We discuss the development of objective probabilistic cloud forecasts over areas viewable by a single ground observer (~2700 km^2). Our approach uses logistic regression, a statistical technique for relating predictor variables to a binary outcome. Unlike the more commonly used linear regression, logistic regression output ranges continuously from 0 to 1, and is thus more easily interpretable as a probability. In addition, errors in the logistic regression are modeled using a binomial distribution, which is more appropriate than the normal distribution employed with linear regression.

In this application, predictors are supplied from the Weather Research and Forecasting (WRF) model, which is run with a 36-km resolution domain over the continental United States (CONUS). WRF is initialized directly from the operational North American Mesoscale (NAM) analysis produced at 0000 and 1200 UTC by the National Weather Service. Column maximum relative humidity is used as the predictor, but other variables such as wind, divergence, and warm air advection are being tested.

Cloud information is derived from a 4-km resolution CONUS cloud mask created by a Cloud Mask Generator (CMG). The CMG ingests multi-spectral imagery from the Geostationary Operational Environmental Satellites (GOES), and applies a series of single- and multi-spectral tests to detect clouds. CMG pixels across the region of interest and within a 4-hour time window are treated as truth data, and are used to train and validate the regression equations. As a result, the regression forecasts can also be interpreted as a spatial/temporal average cloud fraction.
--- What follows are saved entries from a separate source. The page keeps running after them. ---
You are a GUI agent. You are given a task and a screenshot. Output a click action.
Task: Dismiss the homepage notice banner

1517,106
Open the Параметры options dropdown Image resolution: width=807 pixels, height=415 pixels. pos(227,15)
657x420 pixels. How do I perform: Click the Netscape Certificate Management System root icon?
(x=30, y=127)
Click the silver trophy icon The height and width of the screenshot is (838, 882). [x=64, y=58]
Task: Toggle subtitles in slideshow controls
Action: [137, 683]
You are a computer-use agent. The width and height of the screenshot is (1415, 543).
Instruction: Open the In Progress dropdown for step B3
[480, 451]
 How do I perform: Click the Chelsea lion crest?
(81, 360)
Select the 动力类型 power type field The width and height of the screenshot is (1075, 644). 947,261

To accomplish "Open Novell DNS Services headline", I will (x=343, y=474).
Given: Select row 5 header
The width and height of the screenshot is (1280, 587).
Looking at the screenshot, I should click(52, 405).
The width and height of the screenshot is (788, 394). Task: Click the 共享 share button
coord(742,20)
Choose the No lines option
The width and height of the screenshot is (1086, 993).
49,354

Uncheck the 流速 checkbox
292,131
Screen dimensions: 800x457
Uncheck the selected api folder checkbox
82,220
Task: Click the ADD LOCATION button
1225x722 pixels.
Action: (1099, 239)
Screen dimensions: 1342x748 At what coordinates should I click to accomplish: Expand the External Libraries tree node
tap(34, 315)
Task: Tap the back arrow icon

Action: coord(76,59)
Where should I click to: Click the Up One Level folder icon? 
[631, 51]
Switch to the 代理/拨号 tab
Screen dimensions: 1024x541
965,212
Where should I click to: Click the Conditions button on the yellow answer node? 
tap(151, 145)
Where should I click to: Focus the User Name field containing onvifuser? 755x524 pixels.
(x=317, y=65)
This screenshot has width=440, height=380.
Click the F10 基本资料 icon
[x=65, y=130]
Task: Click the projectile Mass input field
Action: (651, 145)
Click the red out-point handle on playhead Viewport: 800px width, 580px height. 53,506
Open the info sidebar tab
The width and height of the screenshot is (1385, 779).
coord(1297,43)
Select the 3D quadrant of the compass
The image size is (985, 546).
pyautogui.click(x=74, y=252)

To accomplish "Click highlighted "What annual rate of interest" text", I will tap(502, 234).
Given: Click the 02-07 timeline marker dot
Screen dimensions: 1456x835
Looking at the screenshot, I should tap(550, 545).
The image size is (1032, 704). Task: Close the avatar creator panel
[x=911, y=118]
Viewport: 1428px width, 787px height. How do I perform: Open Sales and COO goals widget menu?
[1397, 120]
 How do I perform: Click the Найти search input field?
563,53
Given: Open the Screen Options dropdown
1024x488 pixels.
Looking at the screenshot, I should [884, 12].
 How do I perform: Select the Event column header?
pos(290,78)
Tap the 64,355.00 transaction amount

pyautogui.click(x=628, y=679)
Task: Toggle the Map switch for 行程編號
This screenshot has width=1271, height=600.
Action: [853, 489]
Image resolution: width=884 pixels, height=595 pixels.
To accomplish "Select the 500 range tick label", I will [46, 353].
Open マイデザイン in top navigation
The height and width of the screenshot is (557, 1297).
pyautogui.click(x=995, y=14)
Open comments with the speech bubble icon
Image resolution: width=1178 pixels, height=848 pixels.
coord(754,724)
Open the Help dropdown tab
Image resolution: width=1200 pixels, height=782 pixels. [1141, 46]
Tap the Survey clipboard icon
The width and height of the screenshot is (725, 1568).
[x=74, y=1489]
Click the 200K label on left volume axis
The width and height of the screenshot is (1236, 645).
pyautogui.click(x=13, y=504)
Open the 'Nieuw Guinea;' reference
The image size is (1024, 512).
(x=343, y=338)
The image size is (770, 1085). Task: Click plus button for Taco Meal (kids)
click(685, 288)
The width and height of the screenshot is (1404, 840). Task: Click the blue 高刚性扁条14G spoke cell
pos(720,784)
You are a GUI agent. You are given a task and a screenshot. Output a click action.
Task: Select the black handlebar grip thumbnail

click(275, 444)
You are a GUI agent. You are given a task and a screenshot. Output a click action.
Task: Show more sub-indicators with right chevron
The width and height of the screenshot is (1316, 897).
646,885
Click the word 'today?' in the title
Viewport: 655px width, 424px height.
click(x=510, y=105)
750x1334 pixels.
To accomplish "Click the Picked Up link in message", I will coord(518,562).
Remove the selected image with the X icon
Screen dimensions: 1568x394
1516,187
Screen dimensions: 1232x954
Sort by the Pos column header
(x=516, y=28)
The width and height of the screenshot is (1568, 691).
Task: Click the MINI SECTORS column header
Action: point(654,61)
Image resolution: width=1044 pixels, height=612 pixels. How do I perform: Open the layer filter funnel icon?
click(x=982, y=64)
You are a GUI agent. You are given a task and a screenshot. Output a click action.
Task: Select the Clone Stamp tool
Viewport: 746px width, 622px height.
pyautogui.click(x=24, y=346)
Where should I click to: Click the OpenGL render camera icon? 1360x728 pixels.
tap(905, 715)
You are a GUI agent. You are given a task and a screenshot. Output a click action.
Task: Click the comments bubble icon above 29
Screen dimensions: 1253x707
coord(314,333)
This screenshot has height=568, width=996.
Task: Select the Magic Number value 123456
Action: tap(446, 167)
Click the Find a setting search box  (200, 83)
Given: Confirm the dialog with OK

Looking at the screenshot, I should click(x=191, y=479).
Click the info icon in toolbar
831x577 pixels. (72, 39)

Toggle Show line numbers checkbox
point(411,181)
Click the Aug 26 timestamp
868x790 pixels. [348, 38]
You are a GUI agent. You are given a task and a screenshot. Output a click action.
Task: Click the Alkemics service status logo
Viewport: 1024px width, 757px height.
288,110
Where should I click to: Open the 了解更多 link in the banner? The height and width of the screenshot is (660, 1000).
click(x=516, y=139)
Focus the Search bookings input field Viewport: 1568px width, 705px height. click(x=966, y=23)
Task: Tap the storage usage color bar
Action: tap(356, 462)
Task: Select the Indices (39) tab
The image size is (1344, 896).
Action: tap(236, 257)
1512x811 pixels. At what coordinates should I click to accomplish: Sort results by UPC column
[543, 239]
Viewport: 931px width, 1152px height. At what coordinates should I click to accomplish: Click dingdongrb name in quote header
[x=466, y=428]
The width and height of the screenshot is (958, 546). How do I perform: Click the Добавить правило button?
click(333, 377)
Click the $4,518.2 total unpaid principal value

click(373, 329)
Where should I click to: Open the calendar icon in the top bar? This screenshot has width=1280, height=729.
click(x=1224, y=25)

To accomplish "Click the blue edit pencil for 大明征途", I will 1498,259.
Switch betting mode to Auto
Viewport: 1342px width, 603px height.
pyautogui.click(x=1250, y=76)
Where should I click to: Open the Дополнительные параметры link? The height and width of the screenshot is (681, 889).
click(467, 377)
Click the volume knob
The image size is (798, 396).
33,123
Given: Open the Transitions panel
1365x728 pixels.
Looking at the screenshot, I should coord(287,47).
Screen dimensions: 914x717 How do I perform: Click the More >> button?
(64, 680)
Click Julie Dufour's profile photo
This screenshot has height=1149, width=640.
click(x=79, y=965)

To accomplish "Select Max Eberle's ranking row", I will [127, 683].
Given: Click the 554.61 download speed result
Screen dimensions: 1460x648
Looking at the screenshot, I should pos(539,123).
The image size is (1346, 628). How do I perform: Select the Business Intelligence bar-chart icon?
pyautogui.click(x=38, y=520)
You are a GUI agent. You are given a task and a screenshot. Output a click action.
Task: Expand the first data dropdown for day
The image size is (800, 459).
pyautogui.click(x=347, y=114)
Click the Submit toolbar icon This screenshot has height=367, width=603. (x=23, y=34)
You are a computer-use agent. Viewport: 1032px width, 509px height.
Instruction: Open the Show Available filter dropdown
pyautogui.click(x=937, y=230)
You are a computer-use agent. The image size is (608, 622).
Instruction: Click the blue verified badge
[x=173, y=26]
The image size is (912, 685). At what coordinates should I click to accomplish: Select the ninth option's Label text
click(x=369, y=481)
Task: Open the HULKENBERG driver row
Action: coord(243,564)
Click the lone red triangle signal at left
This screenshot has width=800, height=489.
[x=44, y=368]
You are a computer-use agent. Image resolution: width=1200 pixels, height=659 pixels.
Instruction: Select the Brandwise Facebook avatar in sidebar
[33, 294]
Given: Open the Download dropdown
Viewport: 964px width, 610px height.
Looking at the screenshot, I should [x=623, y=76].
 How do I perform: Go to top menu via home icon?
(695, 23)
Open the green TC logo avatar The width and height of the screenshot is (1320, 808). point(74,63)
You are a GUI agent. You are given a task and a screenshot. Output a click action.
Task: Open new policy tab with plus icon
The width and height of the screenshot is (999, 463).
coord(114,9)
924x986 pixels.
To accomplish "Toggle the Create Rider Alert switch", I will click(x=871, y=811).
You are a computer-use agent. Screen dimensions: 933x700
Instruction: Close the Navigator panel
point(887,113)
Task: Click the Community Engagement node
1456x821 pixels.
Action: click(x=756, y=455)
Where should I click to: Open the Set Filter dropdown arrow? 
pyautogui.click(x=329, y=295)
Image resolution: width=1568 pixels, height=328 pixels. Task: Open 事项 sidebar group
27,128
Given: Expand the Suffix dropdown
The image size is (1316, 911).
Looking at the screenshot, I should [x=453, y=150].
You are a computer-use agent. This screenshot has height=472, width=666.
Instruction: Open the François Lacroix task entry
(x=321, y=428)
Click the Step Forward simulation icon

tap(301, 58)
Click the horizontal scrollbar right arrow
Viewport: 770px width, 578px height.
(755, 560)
A 1-year dataset has been collected to generate hourly forecasts from 0-24 hours. Validation statistics -- including Brier Scores, Relative Operating Characteristic curves, and reliability diagrams -- show that the forecasts have skill over simpler methods (20-day persistence, random forecasts, all cloudy/clear, etc.) However, results also show significant variability in forecast performance from day-to-day. Some of the errors have been attributed to the NAM analysis, which often has significant differences in moisture profiles compared to rawinsonde data. Other errors are under investigation; corrections and results will be reported at the conference.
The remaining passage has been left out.